Segment Start: Record excerpts
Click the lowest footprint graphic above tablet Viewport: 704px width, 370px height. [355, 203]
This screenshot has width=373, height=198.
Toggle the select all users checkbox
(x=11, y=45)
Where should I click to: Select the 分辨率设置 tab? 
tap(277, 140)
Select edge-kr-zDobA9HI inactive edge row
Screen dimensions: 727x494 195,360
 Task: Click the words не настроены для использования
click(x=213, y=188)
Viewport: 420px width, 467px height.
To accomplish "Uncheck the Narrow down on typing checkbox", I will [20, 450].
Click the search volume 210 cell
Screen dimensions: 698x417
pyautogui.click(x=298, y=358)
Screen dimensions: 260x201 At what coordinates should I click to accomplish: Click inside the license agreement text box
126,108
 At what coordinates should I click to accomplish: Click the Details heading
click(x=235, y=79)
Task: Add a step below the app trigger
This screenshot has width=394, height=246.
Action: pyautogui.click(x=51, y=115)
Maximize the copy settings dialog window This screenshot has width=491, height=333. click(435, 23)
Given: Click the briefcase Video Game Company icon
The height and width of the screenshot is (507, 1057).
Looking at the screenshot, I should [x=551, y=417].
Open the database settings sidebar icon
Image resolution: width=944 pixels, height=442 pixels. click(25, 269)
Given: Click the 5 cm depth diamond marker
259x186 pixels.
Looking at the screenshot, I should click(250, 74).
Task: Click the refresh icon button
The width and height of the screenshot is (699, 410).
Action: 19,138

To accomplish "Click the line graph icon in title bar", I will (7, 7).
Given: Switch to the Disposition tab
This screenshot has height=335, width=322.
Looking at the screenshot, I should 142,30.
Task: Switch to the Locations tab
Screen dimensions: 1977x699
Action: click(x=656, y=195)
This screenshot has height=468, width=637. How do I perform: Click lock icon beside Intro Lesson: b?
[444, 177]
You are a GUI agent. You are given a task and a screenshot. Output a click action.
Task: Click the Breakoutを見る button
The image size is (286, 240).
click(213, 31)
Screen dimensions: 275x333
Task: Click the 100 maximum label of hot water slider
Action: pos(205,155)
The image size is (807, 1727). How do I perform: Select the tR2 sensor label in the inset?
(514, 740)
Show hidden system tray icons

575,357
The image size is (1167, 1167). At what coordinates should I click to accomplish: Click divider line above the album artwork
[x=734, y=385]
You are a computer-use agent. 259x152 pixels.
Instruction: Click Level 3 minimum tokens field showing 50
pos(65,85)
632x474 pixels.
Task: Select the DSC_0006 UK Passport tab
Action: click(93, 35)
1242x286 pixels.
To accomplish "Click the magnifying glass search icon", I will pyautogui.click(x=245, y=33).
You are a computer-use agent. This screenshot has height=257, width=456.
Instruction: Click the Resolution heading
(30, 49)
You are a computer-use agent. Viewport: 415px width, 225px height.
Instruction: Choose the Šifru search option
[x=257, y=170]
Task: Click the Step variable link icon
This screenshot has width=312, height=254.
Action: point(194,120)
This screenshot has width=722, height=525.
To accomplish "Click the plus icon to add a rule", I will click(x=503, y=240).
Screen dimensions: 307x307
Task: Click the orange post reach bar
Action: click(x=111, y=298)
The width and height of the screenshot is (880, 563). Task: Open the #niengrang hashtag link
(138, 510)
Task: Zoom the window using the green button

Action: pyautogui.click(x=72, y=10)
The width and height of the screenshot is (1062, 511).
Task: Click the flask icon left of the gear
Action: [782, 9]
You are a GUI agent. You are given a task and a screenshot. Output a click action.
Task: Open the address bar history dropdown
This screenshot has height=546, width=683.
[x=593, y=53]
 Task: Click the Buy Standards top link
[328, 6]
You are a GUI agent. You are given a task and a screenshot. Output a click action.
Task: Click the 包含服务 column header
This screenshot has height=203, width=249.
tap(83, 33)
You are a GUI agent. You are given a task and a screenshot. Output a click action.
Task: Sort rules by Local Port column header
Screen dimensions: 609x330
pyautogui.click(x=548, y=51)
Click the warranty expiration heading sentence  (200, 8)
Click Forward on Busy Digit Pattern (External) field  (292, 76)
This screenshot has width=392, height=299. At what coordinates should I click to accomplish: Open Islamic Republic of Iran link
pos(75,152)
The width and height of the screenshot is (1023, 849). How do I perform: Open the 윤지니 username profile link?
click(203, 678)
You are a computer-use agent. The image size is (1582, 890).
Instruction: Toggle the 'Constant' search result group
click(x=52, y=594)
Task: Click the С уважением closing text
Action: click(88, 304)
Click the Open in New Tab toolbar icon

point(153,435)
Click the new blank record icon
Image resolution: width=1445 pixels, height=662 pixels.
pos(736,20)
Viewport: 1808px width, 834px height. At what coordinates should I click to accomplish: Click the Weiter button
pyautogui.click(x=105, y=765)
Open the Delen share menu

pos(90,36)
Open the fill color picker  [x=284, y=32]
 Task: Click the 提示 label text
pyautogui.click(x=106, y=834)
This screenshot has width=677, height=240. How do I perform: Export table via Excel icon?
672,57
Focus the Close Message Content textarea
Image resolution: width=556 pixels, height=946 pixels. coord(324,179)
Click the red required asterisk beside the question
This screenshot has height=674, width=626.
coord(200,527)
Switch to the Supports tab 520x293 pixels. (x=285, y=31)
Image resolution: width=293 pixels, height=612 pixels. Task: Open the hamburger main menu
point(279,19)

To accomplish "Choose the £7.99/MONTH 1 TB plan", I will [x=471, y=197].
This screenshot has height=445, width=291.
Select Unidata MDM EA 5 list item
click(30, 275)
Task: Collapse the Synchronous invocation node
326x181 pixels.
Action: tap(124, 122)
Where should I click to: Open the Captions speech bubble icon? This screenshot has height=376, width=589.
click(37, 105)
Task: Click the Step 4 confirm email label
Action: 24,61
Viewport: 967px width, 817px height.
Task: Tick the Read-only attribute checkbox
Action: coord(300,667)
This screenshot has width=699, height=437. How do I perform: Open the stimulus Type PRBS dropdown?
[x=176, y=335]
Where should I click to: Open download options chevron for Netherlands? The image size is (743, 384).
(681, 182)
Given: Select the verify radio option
Segment End: Record excerpts
§ Your goal
Copy the stretch of the records above that runs from the line with "The image size is (807, 1727)." through the line with "You are a computer-use agent. 259x152 pixels.". Both end lines belong in the copy, and nothing else does.

§ Your response
The image size is (807, 1727). How do I perform: Select the tR2 sensor label in the inset?
(514, 740)
Show hidden system tray icons

575,357
The image size is (1167, 1167). At what coordinates should I click to accomplish: Click divider line above the album artwork
[x=734, y=385]
You are a computer-use agent. 259x152 pixels.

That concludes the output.